### EXERCISE MATERIALS
+===+

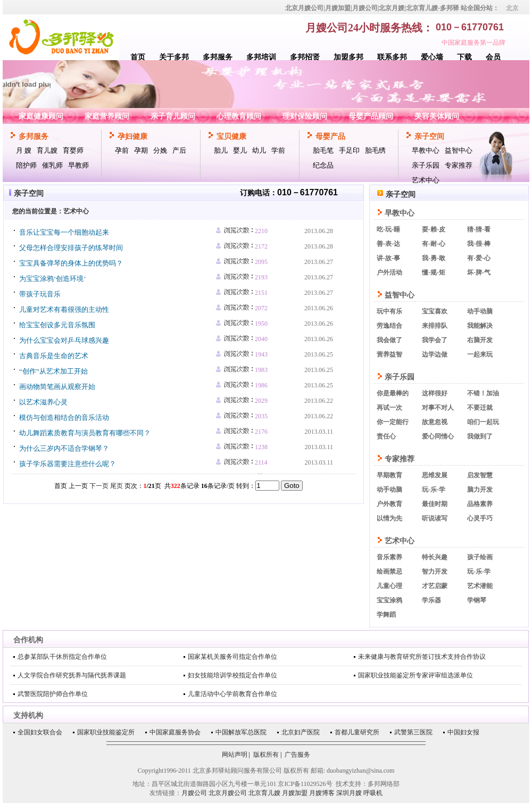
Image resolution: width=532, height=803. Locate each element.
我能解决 (480, 326)
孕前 (122, 150)
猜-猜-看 (479, 229)
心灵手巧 (480, 518)
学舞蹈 (386, 615)
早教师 (78, 165)
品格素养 (480, 504)
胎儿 (221, 150)
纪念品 (323, 165)
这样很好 (435, 393)
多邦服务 (218, 57)
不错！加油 (483, 393)
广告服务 (297, 755)
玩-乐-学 (434, 490)
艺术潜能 (480, 586)
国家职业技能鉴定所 (106, 732)
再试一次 (389, 408)
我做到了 (480, 436)
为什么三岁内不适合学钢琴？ (64, 448)
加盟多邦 (348, 57)
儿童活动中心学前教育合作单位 (232, 694)
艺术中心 (426, 180)
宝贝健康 (231, 136)
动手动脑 (480, 311)
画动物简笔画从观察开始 (57, 386)
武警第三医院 (413, 732)
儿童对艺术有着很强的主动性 (64, 309)
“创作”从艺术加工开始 (53, 371)
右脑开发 (480, 340)
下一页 (99, 486)
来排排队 (435, 326)
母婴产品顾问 (371, 116)
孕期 (141, 150)
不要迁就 (480, 408)
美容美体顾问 (437, 116)
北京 (512, 8)
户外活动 (389, 272)
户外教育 (389, 504)
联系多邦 (392, 57)
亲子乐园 (426, 165)
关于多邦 (174, 57)
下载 (464, 57)
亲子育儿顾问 (173, 116)
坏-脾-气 (479, 272)
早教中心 (426, 150)
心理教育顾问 (239, 116)
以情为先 (389, 518)
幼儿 (259, 150)
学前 (278, 150)
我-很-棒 (479, 244)
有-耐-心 (434, 244)
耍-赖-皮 (434, 229)
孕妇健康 (132, 136)
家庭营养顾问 (107, 116)
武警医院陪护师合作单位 (53, 694)
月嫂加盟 (295, 793)
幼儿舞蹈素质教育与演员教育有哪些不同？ (85, 433)
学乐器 (431, 600)
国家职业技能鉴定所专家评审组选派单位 (415, 675)
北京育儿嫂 (264, 793)
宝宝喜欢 (435, 311)
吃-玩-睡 (388, 229)
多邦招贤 (305, 57)
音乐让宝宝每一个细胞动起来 (64, 232)
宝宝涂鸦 (389, 600)
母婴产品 (330, 136)
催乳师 (52, 165)
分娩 (160, 150)
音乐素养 (389, 557)
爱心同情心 (438, 436)
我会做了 (389, 340)
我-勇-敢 (434, 258)
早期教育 (389, 475)
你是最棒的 (393, 393)
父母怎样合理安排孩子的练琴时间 (71, 247)
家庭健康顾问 (41, 116)
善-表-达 (388, 244)
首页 (138, 57)
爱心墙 (432, 57)
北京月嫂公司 (228, 793)
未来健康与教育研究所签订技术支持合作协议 (422, 657)
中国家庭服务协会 (175, 732)
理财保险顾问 (305, 116)
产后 (179, 150)
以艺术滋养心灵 (43, 402)
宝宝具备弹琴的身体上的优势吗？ (71, 263)
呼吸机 (373, 793)
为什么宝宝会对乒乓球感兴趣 (64, 340)
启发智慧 (480, 475)
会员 (493, 57)
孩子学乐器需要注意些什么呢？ (68, 463)
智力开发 (435, 572)
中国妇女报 (463, 732)
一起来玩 (480, 354)
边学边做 (435, 354)
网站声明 (235, 755)
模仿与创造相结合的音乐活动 (64, 417)
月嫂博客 (322, 793)
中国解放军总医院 (241, 732)
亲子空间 (429, 136)
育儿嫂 (47, 150)
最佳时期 (435, 504)
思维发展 (435, 475)
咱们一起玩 (483, 422)
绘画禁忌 (389, 572)
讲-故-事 (388, 258)
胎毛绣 (375, 150)
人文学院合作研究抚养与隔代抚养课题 (72, 675)
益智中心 (459, 150)
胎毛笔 (323, 150)
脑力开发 (480, 490)
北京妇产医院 (301, 732)
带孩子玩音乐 (40, 294)
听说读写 (435, 518)
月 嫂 (23, 150)
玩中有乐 (389, 311)
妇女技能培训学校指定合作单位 (232, 675)
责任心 (386, 436)
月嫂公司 (194, 793)
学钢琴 (477, 600)
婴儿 (240, 150)
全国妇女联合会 (40, 732)
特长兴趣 (435, 557)
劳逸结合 (389, 326)
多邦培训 (261, 57)
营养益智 (389, 354)
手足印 (349, 150)
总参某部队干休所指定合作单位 (62, 657)
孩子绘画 (480, 557)
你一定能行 (393, 422)
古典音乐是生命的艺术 (54, 355)
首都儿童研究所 (357, 732)
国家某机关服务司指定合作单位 (232, 657)
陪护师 (26, 165)
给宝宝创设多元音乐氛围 (57, 325)
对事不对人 (438, 408)
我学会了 (435, 340)
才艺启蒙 (435, 586)
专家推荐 (459, 165)
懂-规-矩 (434, 272)
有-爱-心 (479, 258)
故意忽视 (435, 422)
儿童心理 (389, 586)
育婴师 (73, 150)
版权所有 (266, 755)
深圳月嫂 (349, 793)
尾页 (117, 486)
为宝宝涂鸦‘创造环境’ (53, 278)
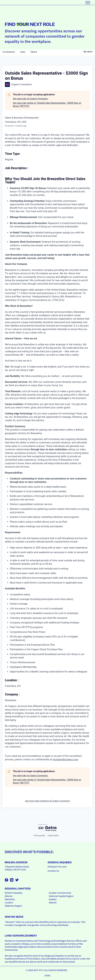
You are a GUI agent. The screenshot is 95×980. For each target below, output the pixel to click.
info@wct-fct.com (57, 867)
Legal (48, 975)
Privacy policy (40, 835)
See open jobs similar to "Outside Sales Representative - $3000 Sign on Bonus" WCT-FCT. (47, 104)
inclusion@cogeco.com (65, 759)
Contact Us (53, 871)
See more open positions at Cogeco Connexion (48, 801)
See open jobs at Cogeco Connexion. (30, 99)
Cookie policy (53, 835)
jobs (22, 52)
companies (8, 52)
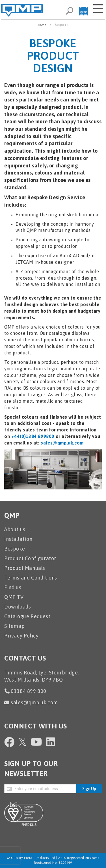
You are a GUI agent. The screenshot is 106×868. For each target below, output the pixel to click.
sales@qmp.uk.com (62, 443)
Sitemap (14, 626)
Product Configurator (30, 558)
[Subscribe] (89, 788)
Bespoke (14, 549)
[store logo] (22, 10)
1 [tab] (49, 485)
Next (38, 469)
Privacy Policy (21, 636)
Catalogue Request (27, 616)
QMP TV (14, 597)
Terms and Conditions (31, 578)
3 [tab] (63, 485)
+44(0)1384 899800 (33, 436)
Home (42, 25)
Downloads (17, 607)
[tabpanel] (53, 469)
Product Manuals (25, 568)
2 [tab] (56, 485)
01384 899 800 (29, 691)
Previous (12, 469)
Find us (13, 587)
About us (15, 529)
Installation (18, 539)
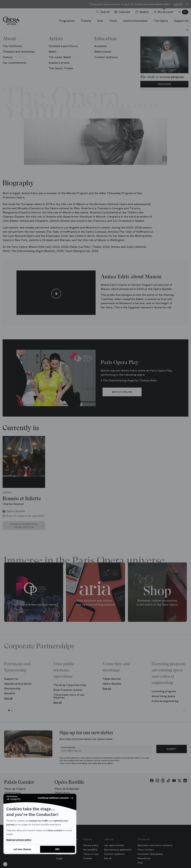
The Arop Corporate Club (70, 685)
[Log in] (164, 12)
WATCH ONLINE (122, 392)
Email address (68, 747)
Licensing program (164, 691)
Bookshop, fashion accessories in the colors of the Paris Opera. (157, 603)
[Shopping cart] (142, 12)
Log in (178, 4)
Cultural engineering (165, 701)
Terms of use (91, 854)
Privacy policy (91, 845)
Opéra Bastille (112, 684)
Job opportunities (114, 845)
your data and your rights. (100, 763)
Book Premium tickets (68, 690)
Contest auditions (114, 854)
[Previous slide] (177, 711)
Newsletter (144, 858)
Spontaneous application (118, 849)
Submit (171, 749)
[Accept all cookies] (58, 849)
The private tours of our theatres (69, 696)
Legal (59, 858)
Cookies (88, 858)
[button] (5, 864)
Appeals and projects (18, 684)
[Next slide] (184, 711)
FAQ (140, 863)
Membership (12, 688)
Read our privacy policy (19, 840)
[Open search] (104, 12)
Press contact (146, 849)
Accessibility (90, 849)
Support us (11, 679)
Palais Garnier (112, 679)
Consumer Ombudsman (150, 854)
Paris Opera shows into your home (34, 604)
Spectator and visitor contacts (155, 845)
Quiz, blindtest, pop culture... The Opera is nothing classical (95, 603)
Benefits (9, 693)
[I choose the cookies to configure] (22, 849)
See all (8, 698)
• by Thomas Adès (129, 380)
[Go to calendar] (123, 12)
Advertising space (163, 696)
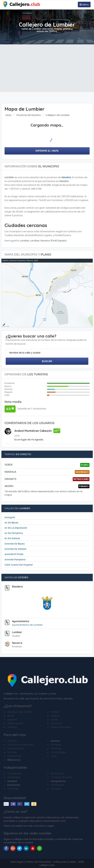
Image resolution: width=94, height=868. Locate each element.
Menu (84, 4)
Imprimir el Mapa (47, 151)
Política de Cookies (64, 862)
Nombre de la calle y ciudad (25, 352)
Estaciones (14, 785)
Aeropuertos (58, 781)
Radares (12, 781)
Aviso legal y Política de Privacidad (31, 862)
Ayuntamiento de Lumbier (27, 625)
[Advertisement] (47, 68)
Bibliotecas (14, 760)
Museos (55, 741)
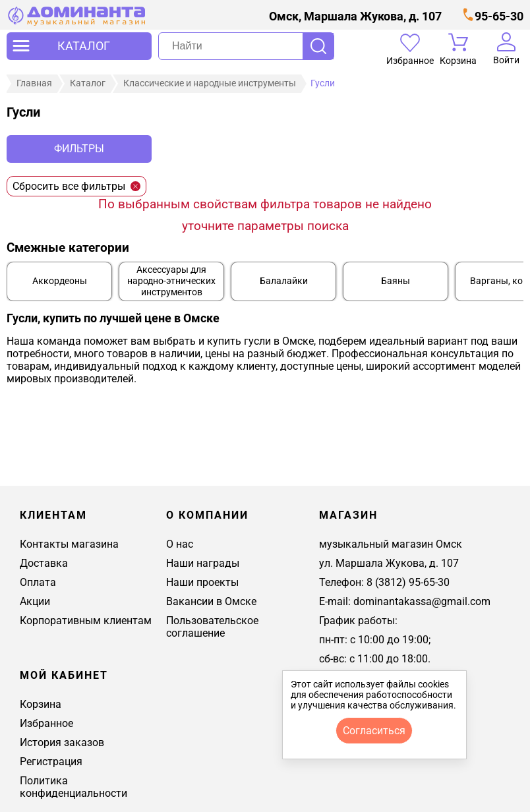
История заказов (62, 742)
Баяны (396, 281)
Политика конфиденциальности (73, 787)
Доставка (44, 563)
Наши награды (202, 563)
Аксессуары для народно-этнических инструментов (171, 281)
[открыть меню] (79, 46)
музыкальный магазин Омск (390, 544)
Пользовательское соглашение (212, 627)
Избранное (46, 723)
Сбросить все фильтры (76, 186)
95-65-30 (499, 16)
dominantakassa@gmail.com (422, 601)
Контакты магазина (69, 544)
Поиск (318, 46)
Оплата (38, 582)
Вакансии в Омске (211, 601)
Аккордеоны (59, 281)
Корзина (40, 704)
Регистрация (51, 761)
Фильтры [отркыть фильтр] (79, 148)
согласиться (374, 730)
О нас (179, 544)
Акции (35, 601)
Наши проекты (202, 582)
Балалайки (283, 281)
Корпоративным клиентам (86, 620)
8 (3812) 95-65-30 (408, 582)
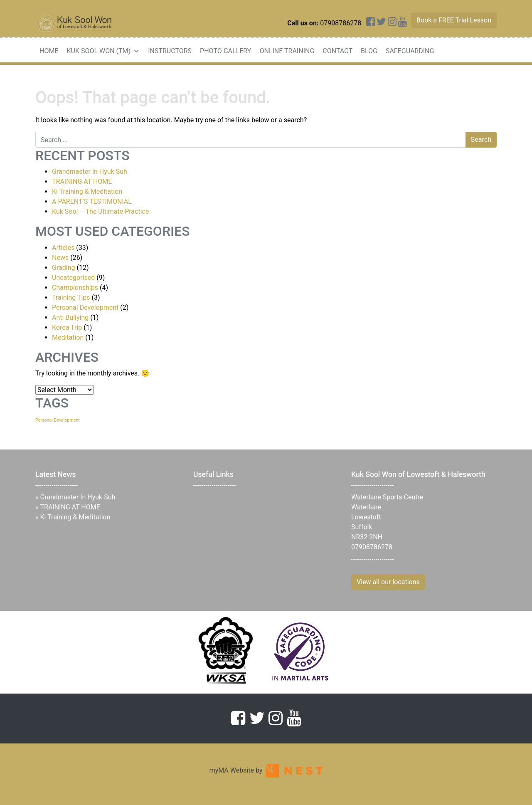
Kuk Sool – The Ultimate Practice (100, 211)
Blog (369, 51)
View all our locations (388, 582)
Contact (337, 51)
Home (49, 51)
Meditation (68, 337)
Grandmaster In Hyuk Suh (89, 171)
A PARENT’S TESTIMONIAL (92, 201)
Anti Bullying (70, 317)
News (60, 257)
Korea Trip (67, 327)
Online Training (287, 51)
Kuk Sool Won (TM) (103, 51)
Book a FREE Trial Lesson (454, 20)
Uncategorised (73, 277)
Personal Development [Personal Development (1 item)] (57, 420)
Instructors (170, 51)
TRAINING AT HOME (82, 181)
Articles (63, 247)
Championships (75, 287)
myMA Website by (266, 770)
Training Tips (71, 297)
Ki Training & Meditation (87, 191)
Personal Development (85, 307)
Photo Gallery (225, 51)
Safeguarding (410, 51)
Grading (63, 267)
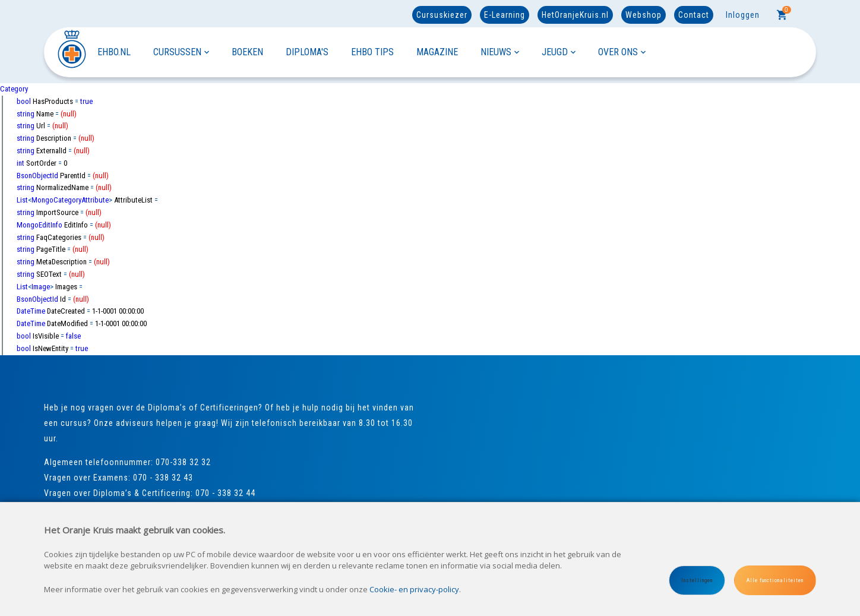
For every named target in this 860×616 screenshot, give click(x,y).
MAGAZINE (437, 52)
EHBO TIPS (372, 52)
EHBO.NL (114, 52)
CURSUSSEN (181, 52)
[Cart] (782, 15)
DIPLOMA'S (307, 52)
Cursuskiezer (442, 15)
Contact (694, 15)
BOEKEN (247, 52)
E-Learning (504, 15)
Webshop (643, 15)
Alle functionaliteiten (775, 580)
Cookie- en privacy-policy (414, 589)
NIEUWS (499, 52)
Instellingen (697, 580)
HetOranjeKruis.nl (575, 15)
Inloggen (742, 15)
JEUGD (558, 52)
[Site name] (70, 52)
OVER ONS (622, 52)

+===+

### TASK REQUIREMENTS
Reproduce the stretch of the listing from the line containing "咱们一起玩 (483, 422)" through the line containing "孩子绘画 (480, 557)", keeping each line whole but shifting every coordinate by adding -144 to it.

### RESULT OF THE TASK
咱们一起玩 (339, 278)
绘画禁忌 (245, 428)
讲-故-事 (244, 114)
胎毛绣 (231, 6)
人文学院合作研究抚养与隔代抚养课题 (-72, 531)
益智中心 (315, 6)
胎毛笔 (179, 6)
脑力开发 (336, 346)
北京妇产医院 (157, 588)
带孩子玩音乐 (-104, 150)
听说读写 (291, 374)
月 嫂 (-121, 6)
玩中有乐 (245, 167)
妇女技能培训学校指定合作单位 (88, 531)
责任心 (242, 292)
月嫂公司 (50, 649)
学钢琴 (333, 456)
婴儿 (96, 6)
全国妇女联合会 (-104, 588)
特长兴趣 (291, 413)
劳逸结合 (245, 182)
多邦培训 (117, -87)
营养益智 (245, 210)
手足印 (205, 6)
总参某部队干休所指定合作单位 (-82, 513)
孩子绘画 (336, 413)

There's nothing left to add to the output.